▶ TASK ITEM:
The complete listing should be restated word for word.

▶ RECORDS FOR THE TASK:
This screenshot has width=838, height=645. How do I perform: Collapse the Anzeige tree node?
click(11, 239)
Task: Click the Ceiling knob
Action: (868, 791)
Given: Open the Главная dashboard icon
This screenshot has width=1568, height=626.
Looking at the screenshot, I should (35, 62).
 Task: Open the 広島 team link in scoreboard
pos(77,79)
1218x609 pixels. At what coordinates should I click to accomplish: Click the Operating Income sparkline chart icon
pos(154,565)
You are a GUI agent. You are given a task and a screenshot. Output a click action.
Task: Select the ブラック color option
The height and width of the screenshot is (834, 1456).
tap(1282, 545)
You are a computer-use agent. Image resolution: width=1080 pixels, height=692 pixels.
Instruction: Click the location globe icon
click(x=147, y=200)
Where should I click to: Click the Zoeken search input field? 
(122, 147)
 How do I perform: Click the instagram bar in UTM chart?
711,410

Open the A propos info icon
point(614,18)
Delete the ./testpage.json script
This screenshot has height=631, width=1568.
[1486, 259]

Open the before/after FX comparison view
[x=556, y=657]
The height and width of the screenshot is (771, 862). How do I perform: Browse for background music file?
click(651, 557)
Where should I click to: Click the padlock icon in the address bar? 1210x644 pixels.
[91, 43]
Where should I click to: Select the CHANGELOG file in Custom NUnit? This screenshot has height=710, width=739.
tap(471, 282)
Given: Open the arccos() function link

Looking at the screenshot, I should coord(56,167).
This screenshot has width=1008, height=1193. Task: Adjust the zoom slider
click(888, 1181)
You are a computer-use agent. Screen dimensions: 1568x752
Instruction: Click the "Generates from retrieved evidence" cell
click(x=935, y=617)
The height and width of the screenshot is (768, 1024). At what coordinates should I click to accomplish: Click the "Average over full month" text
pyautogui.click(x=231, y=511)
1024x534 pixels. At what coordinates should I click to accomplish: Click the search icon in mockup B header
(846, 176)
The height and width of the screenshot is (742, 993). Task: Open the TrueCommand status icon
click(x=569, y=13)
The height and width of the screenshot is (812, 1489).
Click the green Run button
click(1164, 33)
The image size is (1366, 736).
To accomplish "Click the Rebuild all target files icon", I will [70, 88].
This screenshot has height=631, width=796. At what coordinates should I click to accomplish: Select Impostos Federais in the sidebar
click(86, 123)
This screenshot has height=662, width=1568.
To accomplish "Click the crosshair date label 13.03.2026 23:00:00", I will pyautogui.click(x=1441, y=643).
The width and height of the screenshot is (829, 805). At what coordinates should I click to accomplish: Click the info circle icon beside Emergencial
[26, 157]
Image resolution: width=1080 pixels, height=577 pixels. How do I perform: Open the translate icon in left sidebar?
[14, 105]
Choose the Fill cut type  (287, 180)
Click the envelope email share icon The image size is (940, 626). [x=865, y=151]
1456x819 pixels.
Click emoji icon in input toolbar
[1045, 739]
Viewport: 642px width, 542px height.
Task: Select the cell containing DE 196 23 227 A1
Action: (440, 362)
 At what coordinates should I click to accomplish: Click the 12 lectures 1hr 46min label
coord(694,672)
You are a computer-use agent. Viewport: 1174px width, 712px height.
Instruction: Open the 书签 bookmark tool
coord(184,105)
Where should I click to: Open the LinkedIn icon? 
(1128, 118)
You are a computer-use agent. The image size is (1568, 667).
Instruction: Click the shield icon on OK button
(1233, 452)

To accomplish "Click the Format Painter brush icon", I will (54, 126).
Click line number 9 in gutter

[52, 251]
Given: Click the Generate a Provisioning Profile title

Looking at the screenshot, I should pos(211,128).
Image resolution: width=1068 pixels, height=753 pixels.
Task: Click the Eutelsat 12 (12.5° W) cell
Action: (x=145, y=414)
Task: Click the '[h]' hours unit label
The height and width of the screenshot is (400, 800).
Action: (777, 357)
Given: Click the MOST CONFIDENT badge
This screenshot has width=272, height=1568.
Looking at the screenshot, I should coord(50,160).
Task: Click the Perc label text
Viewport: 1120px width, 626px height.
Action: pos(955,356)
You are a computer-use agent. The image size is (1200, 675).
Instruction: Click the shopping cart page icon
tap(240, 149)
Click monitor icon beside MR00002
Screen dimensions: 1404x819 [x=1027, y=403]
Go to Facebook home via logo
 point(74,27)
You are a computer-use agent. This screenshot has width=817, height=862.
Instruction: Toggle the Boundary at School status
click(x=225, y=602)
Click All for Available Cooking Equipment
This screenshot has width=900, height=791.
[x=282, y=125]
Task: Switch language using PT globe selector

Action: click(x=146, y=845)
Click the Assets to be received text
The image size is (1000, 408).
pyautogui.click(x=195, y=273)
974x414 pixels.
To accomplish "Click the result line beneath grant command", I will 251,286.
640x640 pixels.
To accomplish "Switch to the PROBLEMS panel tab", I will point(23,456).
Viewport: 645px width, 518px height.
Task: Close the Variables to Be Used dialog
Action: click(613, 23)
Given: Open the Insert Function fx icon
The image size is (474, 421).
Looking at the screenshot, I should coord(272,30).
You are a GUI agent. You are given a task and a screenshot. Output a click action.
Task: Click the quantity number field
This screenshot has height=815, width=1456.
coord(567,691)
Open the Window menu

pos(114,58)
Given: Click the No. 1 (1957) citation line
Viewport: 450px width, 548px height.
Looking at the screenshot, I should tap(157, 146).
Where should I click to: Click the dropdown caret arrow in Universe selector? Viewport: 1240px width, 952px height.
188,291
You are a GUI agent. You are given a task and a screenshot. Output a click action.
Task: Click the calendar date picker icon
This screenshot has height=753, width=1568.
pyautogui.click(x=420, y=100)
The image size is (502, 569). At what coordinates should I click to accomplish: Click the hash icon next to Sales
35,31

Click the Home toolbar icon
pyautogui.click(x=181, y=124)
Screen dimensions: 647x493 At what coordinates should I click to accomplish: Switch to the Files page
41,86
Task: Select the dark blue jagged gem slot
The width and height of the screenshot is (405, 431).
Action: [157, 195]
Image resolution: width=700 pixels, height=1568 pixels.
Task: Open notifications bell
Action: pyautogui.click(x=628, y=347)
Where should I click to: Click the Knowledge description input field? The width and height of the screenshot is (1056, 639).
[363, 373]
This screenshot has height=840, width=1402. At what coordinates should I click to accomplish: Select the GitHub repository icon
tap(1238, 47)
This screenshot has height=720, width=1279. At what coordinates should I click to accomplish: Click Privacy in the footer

▶ THE ANSWER:
This screenshot has width=838, height=645. How do I perform: Collapse the Anzeige tree node?
click(11, 239)
Task: Click the Ceiling knob
Action: (868, 791)
Given: Open the Главная dashboard icon
This screenshot has width=1568, height=626.
Looking at the screenshot, I should (35, 62).
 Task: Open the 広島 team link in scoreboard
pos(77,79)
1218x609 pixels. At what coordinates should I click to accomplish: Click the Operating Income sparkline chart icon
pos(154,565)
You are a GUI agent. You are given a task and a screenshot. Output a click action.
Task: Select the ブラック color option
The height and width of the screenshot is (834, 1456).
tap(1282, 545)
You are a computer-use agent. Image resolution: width=1080 pixels, height=692 pixels.
Instruction: Click the location globe icon
click(x=147, y=200)
Where should I click to: Click the Zoeken search input field? 
(122, 147)
 How do I perform: Click the instagram bar in UTM chart?
711,410

Open the A propos info icon
point(614,18)
Delete the ./testpage.json script
This screenshot has height=631, width=1568.
[1486, 259]

Open the before/after FX comparison view
[x=556, y=657]
The height and width of the screenshot is (771, 862). How do I perform: Browse for background music file?
click(651, 557)
Where should I click to: Click the padlock icon in the address bar? 1210x644 pixels.
[91, 43]
Where should I click to: Select the CHANGELOG file in Custom NUnit? This screenshot has height=710, width=739.
tap(471, 282)
Given: Open the arccos() function link

Looking at the screenshot, I should coord(56,167).
This screenshot has width=1008, height=1193. Task: Adjust the zoom slider
click(888, 1181)
You are a computer-use agent. Screen dimensions: 1568x752
Instruction: Click the "Generates from retrieved evidence" cell
click(x=935, y=617)
The height and width of the screenshot is (768, 1024). At what coordinates should I click to accomplish: Click the "Average over full month" text
pyautogui.click(x=231, y=511)
1024x534 pixels. At what coordinates should I click to accomplish: Click the search icon in mockup B header
(846, 176)
The height and width of the screenshot is (742, 993). Task: Open the TrueCommand status icon
click(x=569, y=13)
The height and width of the screenshot is (812, 1489).
Click the green Run button
click(1164, 33)
The image size is (1366, 736).
To accomplish "Click the Rebuild all target files icon", I will [70, 88].
This screenshot has height=631, width=796. At what coordinates should I click to accomplish: Select Impostos Federais in the sidebar
click(86, 123)
This screenshot has height=662, width=1568.
To accomplish "Click the crosshair date label 13.03.2026 23:00:00", I will pyautogui.click(x=1441, y=643).
The width and height of the screenshot is (829, 805). At what coordinates should I click to accomplish: Click the info circle icon beside Emergencial
[26, 157]
Image resolution: width=1080 pixels, height=577 pixels. How do I perform: Open the translate icon in left sidebar?
[14, 105]
Choose the Fill cut type  (287, 180)
Click the envelope email share icon The image size is (940, 626). [x=865, y=151]
1456x819 pixels.
Click emoji icon in input toolbar
[1045, 739]
Viewport: 642px width, 542px height.
Task: Select the cell containing DE 196 23 227 A1
Action: (440, 362)
 At what coordinates should I click to accomplish: Click the 12 lectures 1hr 46min label
coord(694,672)
You are a computer-use agent. Viewport: 1174px width, 712px height.
Instruction: Open the 书签 bookmark tool
coord(184,105)
Where should I click to: Open the LinkedIn icon? 
(1128, 118)
You are a computer-use agent. The image size is (1568, 667).
Instruction: Click the shield icon on OK button
(1233, 452)

To accomplish "Click the Format Painter brush icon", I will (54, 126).
Click line number 9 in gutter

[52, 251]
Given: Click the Generate a Provisioning Profile title

Looking at the screenshot, I should pos(211,128).
Image resolution: width=1068 pixels, height=753 pixels.
Task: Click the Eutelsat 12 (12.5° W) cell
Action: (x=145, y=414)
Task: Click the '[h]' hours unit label
The height and width of the screenshot is (400, 800).
Action: (777, 357)
Given: Click the MOST CONFIDENT badge
This screenshot has width=272, height=1568.
Looking at the screenshot, I should coord(50,160).
Task: Click the Perc label text
Viewport: 1120px width, 626px height.
Action: pos(955,356)
You are a computer-use agent. The image size is (1200, 675).
Instruction: Click the shopping cart page icon
tap(240, 149)
Click monitor icon beside MR00002
Screen dimensions: 1404x819 [x=1027, y=403]
Go to Facebook home via logo
 point(74,27)
You are a computer-use agent. This screenshot has width=817, height=862.
Instruction: Toggle the Boundary at School status
click(x=225, y=602)
Click All for Available Cooking Equipment
This screenshot has width=900, height=791.
[x=282, y=125]
Task: Switch language using PT globe selector

Action: click(x=146, y=845)
Click the Assets to be received text
The image size is (1000, 408).
pyautogui.click(x=195, y=273)
974x414 pixels.
To accomplish "Click the result line beneath grant command", I will 251,286.
640x640 pixels.
To accomplish "Switch to the PROBLEMS panel tab", I will point(23,456).
Viewport: 645px width, 518px height.
Task: Close the Variables to Be Used dialog
Action: click(613, 23)
Given: Open the Insert Function fx icon
The image size is (474, 421).
Looking at the screenshot, I should coord(272,30).
You are a GUI agent. You are given a task and a screenshot. Output a click action.
Task: Click the quantity number field
This screenshot has height=815, width=1456.
coord(567,691)
Open the Window menu

pos(114,58)
Given: Click the No. 1 (1957) citation line
Viewport: 450px width, 548px height.
Looking at the screenshot, I should tap(157, 146).
Where should I click to: Click the dropdown caret arrow in Universe selector? Viewport: 1240px width, 952px height.
188,291
You are a GUI agent. You are given a task and a screenshot. Output a click action.
Task: Click the calendar date picker icon
This screenshot has height=753, width=1568.
pyautogui.click(x=420, y=100)
The image size is (502, 569). At what coordinates should I click to accomplish: Click the hash icon next to Sales
35,31

Click the Home toolbar icon
pyautogui.click(x=181, y=124)
Screen dimensions: 647x493 At what coordinates should I click to accomplish: Switch to the Files page
41,86
Task: Select the dark blue jagged gem slot
The width and height of the screenshot is (405, 431).
Action: [157, 195]
Image resolution: width=700 pixels, height=1568 pixels.
Task: Open notifications bell
Action: pyautogui.click(x=628, y=347)
Where should I click to: Click the Knowledge description input field? The width and height of the screenshot is (1056, 639).
[363, 373]
This screenshot has height=840, width=1402. At what coordinates should I click to accomplish: Select the GitHub repository icon
tap(1238, 47)
This screenshot has height=720, width=1279. At what coordinates should I click to accomplish: Click Privacy in the footer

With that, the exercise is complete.